Immersed in Christ: October 3, 2020
Saturday of the Twenty-sixth Week in Ordinary Time
The Responsorial sees God’s light shining through afflictions to teach us wisdom and discernment: “Lord, let your face shine on me” (Psalm 119).
Job 42: 1-16 gives a happy ending to the book. It is not just that “the Lord blessed the latter days of Job more than his earlier ones.” The real benefit was that Job did indeed learn wisdom from his afflictions. He affirms God’s wisdom as beyond all human understanding: “I have dealt with things I do not understand.” He underscores the importance of spiritual experience as opposed to just “learned” religion: “I had heard of you by word of mouth, but now my eye has seen you.” Afflictions force us to get down to what is real in our religion, and to make real for ourselves what we have only heard and passively accepted. When things get tough, we need knowledge of God that comes through personal interaction: “Lord, let your face shine on me.”
This is the source of and key to leadership in the Church. Authorities who are not gifted with leadership can remind us of rules and reiterate received policies. But leaders are those who see with spiritual and practical understanding how the rules should be applied to concrete situations, and what new policies need to be created. The Church “brought together in unity by the Holy Spirit“1 in Vatican Council II, urged the laity through the united voices of all her bishops to lift up their own voices in leadership to help authorities guide the “pilgrim Church.”

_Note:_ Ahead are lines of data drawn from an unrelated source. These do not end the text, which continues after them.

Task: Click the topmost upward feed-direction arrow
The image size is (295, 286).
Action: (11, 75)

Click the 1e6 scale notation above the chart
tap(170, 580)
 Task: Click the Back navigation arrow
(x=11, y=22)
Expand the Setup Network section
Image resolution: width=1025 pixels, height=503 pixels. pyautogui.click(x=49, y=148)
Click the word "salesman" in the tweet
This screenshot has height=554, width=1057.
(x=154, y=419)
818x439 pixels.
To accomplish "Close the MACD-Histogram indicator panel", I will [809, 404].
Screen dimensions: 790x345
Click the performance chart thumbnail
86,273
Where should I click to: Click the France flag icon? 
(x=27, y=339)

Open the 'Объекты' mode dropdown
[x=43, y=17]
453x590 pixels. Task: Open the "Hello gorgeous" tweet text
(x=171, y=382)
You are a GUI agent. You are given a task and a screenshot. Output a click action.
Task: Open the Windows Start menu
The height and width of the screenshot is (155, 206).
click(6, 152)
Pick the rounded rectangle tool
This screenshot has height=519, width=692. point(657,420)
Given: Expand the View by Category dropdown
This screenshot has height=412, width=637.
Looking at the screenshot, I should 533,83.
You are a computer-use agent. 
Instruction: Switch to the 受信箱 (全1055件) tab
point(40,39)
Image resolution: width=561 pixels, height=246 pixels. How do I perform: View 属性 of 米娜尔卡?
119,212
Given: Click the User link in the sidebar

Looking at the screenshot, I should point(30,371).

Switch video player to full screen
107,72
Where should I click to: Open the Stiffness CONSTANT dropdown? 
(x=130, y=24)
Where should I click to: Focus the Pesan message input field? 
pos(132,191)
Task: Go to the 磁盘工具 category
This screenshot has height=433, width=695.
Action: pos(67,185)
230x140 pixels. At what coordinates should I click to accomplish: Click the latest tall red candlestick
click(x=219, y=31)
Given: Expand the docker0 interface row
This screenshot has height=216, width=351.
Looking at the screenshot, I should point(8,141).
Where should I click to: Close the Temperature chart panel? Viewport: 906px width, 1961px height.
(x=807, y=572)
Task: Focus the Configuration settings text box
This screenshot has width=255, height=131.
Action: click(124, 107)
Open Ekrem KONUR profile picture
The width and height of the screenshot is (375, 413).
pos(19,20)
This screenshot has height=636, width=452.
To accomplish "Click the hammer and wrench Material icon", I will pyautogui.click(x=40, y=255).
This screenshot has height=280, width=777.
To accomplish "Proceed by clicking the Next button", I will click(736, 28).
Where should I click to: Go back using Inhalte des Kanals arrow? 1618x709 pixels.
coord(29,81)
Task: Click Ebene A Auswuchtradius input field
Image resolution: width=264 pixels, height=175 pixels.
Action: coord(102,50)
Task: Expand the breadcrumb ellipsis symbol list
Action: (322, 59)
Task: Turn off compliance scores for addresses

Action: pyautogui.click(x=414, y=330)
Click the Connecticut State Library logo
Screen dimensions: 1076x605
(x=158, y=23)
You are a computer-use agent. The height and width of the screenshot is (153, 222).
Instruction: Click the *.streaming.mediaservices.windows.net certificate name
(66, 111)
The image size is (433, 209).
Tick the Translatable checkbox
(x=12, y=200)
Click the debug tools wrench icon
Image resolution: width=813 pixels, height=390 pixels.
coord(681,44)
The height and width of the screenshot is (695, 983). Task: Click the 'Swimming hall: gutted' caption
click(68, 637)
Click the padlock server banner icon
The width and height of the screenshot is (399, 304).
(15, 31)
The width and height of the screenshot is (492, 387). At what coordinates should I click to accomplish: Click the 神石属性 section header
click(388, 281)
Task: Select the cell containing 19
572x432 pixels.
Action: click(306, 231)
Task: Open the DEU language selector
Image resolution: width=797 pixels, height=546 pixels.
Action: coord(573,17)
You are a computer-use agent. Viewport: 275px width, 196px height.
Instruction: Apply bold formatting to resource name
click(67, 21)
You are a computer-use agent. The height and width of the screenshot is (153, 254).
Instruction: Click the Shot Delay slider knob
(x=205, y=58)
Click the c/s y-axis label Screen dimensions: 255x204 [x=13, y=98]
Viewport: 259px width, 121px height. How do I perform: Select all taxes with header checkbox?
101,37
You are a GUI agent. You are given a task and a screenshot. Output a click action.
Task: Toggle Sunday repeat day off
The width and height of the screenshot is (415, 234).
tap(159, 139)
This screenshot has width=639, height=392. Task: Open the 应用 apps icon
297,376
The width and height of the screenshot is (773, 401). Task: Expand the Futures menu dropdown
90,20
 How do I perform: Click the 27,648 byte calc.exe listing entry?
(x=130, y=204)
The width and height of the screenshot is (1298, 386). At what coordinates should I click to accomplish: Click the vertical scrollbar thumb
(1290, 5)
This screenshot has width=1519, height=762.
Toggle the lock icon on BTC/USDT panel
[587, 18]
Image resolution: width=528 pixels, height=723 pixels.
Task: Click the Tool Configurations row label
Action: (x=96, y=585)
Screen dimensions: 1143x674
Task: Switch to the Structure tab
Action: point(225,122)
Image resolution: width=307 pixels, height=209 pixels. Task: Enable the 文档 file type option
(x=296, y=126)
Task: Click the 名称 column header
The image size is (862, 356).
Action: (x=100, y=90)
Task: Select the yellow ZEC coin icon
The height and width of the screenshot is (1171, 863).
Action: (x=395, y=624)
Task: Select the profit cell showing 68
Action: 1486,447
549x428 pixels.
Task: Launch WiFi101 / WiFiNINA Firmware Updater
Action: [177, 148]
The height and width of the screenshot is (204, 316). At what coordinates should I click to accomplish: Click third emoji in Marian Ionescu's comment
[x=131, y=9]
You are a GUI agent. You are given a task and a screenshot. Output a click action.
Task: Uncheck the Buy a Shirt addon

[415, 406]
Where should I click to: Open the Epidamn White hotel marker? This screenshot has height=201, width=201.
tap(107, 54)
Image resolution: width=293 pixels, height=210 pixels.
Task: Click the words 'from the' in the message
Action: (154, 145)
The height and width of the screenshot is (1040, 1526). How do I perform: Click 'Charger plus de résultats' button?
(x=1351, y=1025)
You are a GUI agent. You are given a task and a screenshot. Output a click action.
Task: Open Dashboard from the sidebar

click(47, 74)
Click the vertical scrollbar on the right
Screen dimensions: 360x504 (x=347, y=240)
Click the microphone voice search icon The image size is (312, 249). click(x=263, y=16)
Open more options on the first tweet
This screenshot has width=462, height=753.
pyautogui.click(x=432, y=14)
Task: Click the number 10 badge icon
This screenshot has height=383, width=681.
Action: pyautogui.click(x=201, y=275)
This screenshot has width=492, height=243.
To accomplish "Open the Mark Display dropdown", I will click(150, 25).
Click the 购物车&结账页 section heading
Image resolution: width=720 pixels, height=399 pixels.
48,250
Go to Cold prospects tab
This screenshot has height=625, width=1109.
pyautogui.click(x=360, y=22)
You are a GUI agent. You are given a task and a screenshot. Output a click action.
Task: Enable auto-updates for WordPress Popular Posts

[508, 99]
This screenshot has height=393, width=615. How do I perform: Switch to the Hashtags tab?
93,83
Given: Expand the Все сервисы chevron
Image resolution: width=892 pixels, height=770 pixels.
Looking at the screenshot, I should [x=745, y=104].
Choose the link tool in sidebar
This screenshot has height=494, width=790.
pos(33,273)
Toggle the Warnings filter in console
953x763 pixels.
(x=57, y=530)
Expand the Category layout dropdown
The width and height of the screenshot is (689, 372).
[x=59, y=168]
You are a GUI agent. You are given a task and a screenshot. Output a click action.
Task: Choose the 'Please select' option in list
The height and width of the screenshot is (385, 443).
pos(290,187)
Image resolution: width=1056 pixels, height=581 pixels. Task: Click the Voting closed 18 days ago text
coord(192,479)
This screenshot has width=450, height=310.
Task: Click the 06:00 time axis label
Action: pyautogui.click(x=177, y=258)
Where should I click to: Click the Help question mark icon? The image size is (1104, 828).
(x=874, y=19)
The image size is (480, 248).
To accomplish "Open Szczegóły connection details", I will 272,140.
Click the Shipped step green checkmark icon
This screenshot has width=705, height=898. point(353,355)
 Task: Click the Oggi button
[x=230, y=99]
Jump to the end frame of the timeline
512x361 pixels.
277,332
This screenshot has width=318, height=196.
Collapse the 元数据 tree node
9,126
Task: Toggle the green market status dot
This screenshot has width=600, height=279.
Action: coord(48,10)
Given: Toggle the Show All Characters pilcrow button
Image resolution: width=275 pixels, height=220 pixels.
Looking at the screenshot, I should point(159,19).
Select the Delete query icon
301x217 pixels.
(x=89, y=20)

This council urges all concerned to remove or correct any abuses, excesses or defects which may have crept in here or there, and so restore all things that Christ and God be more fully praised.2
In laity and clergy alike, the principle requirement for this is wisdom and prayerful discernment. “Lord, let your face shine on me.”
In Luke 10: 17-24 the seventy disciples report, “Lord, in your name even the demons submit to us!” Jesus answers, “See, I have given you authority… over all the power of the enemy….” Note that these disciples were all laity. They had the authority that comes just from the fact of being sent on mission,3 as all do who are consecrated stewards of the kingship of Christ by Baptism, charged to establish the reign of God on earth. This is the authority, not of official position, but of de facto leadership.
The laity are given this special vocation: to make the Church present and fruitful in those places and circumstances where it is only through them that it can become the salt of the earth. Thus all lay people, through the gifts which they have received, are at once the witnesses and the living instruments of the mission of he Church itself. 4
Many Catholics, infected by the spirit of “clericalism,” leave all leadership to priests and bishops, which is a cop-out contrary to the Gospel. To be faithful stewards we need to work for change in Church and in society by exercising leadership ourselves and by recognizing and accepting it in other lay Christians. For this we need to pray constantly, “Lord, let your face shine on me.”
1 Eucharistic Prayer II
2 See Vatican II, “Church,” no. 51
3 See Luke 10:16, 19; Xavier Leon-Dufour: Dictionary of the New Testament, “authority.”
4 Vatican II, “Church,” no. 33.
Initiative: Be Christ’s steward. Seek union with God’s heart and lead.